[Data excerpts — start]

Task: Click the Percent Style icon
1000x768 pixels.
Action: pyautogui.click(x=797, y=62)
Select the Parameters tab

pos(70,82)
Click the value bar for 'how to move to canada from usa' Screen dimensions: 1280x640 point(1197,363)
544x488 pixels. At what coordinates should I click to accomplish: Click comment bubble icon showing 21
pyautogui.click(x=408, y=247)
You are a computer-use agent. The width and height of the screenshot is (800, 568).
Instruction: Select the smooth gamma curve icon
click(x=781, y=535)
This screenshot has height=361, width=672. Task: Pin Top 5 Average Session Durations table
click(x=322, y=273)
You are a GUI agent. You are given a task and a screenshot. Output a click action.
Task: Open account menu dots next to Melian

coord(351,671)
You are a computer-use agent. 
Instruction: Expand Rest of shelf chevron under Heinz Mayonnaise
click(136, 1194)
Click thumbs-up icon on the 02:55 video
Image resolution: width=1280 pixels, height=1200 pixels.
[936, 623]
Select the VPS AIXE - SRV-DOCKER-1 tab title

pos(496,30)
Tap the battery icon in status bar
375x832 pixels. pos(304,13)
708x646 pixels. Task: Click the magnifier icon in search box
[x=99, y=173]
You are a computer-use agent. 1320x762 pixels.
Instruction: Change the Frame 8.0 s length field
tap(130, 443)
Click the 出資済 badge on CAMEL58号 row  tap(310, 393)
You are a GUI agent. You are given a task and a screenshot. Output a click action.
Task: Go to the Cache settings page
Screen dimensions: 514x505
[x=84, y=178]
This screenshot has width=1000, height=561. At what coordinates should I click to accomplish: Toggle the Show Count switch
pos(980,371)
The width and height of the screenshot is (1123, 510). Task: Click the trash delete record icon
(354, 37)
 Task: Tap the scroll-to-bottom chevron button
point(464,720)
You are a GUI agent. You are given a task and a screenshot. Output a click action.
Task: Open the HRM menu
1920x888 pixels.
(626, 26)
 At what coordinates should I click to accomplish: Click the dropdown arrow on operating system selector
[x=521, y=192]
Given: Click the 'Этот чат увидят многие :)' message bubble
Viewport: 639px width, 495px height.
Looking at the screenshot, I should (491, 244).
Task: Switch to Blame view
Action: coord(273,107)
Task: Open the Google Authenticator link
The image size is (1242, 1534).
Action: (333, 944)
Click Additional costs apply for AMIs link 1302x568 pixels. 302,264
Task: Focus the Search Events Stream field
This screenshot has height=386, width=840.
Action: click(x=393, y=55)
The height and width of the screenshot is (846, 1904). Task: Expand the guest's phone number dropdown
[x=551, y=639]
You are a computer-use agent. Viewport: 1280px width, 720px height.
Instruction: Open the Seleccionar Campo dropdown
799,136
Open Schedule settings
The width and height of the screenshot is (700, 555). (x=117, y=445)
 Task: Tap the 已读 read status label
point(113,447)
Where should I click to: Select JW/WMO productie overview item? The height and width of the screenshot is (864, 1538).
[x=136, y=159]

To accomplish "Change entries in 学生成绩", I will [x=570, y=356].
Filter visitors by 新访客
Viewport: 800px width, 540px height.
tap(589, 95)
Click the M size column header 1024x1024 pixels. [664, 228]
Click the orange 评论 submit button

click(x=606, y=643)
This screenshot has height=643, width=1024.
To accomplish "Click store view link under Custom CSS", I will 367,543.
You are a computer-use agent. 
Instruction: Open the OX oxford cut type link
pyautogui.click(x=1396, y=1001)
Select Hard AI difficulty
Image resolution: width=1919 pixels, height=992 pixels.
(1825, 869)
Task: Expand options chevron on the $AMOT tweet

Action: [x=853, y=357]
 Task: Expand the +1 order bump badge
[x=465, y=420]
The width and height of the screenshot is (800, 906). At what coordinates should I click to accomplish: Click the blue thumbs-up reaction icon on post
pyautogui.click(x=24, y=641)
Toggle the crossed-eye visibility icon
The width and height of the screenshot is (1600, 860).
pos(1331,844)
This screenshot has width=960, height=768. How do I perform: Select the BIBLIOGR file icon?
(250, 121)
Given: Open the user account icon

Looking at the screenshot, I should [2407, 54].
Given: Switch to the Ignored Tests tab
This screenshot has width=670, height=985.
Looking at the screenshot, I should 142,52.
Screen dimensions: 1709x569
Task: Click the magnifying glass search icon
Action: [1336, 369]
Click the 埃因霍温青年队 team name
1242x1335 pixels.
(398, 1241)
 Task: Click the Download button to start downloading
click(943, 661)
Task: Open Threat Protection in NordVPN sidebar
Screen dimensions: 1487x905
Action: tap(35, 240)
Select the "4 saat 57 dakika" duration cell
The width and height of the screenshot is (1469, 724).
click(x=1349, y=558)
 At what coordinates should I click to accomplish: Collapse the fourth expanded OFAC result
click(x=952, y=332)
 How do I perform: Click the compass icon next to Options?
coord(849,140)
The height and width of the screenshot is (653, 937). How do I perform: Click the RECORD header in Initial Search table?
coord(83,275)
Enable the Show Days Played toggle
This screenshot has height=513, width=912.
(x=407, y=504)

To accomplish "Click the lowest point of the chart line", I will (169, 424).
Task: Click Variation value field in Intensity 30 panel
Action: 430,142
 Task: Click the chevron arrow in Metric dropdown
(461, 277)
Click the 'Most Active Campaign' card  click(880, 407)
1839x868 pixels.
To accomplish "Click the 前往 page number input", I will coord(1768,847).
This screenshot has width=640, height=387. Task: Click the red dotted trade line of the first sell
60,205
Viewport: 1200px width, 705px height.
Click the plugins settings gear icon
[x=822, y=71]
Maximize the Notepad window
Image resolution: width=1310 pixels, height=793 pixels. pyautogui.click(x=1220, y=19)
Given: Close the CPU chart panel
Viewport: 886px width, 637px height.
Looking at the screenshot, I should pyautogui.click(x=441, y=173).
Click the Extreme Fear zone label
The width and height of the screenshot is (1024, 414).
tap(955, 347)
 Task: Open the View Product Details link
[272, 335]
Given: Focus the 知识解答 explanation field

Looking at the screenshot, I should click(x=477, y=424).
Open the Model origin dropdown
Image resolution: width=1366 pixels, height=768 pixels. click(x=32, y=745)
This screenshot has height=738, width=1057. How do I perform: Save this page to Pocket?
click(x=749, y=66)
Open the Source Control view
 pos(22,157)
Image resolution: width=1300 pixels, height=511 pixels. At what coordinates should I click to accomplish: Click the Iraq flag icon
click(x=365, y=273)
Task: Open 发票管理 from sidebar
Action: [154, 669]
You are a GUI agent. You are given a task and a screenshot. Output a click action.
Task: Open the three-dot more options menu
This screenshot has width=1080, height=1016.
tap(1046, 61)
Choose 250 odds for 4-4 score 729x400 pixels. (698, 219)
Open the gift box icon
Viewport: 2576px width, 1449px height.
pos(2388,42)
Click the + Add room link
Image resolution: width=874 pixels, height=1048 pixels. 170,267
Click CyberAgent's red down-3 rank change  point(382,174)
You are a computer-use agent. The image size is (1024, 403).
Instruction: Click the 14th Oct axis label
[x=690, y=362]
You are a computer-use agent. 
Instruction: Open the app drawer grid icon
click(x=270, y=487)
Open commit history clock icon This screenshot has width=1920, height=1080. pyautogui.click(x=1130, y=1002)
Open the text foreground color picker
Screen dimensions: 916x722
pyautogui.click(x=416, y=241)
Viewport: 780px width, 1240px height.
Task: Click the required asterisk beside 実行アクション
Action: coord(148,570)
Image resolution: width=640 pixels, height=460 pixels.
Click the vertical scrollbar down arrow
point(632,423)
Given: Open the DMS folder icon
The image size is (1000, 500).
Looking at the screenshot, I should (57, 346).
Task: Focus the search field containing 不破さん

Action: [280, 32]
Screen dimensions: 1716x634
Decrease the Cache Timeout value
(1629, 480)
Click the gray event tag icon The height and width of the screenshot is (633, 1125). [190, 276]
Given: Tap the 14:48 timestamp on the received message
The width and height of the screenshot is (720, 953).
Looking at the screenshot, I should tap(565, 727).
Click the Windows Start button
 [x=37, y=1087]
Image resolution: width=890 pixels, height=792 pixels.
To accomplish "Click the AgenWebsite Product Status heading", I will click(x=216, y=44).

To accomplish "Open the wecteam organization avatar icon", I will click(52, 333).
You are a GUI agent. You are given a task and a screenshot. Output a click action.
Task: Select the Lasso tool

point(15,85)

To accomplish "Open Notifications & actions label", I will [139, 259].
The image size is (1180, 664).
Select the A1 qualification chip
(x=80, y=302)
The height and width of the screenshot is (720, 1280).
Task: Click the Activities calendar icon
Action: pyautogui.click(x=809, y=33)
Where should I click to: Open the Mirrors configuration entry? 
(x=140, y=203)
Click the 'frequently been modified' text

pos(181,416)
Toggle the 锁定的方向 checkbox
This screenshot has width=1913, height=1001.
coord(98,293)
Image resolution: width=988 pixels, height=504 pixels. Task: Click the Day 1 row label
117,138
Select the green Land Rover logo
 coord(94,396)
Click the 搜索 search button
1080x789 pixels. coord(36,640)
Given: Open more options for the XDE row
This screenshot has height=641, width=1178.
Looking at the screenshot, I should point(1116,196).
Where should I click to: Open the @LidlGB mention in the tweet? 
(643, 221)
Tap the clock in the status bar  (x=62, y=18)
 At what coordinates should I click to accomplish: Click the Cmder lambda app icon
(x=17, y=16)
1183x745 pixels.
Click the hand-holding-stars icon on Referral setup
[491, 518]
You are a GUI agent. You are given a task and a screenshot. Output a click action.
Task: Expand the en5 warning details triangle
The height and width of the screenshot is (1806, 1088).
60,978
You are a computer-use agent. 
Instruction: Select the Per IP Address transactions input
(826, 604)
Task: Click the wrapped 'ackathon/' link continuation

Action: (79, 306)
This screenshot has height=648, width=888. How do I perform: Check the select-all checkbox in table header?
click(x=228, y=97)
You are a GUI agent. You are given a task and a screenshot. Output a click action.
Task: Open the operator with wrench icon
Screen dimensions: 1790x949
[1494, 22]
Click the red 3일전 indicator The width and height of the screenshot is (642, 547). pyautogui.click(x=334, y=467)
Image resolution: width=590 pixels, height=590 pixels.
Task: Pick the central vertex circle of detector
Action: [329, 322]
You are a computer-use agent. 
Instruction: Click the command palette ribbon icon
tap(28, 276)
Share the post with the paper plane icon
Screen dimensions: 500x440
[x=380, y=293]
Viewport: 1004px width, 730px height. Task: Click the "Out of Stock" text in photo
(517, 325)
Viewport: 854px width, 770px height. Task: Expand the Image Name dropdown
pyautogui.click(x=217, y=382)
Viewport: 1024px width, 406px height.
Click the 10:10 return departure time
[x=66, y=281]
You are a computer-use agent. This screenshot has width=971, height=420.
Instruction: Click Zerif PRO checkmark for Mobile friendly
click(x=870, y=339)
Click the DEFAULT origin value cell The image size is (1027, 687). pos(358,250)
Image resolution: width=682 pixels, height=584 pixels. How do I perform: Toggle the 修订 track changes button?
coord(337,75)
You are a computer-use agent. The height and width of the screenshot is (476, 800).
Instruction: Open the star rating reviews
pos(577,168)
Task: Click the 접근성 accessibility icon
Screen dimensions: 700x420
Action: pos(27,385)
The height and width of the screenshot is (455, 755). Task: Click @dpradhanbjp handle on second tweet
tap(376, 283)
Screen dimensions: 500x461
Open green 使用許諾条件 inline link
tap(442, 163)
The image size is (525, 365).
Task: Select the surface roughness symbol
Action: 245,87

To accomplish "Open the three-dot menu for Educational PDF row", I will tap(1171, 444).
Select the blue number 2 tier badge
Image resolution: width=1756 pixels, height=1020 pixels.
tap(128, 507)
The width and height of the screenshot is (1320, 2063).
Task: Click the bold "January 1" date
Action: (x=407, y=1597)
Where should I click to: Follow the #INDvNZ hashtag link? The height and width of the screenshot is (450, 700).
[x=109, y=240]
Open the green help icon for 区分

[Data excerpts — finish]

Work task: Look above for the line containing "Screen dimensions: 1716x634" and the line containing "Given: Tap the". Transcribe both, with the lines between them, exactly.

Answer to the problem:
Screen dimensions: 1716x634
Decrease the Cache Timeout value
(1629, 480)
Click the gray event tag icon The height and width of the screenshot is (633, 1125). [190, 276]
Given: Tap the 14:48 timestamp on the received message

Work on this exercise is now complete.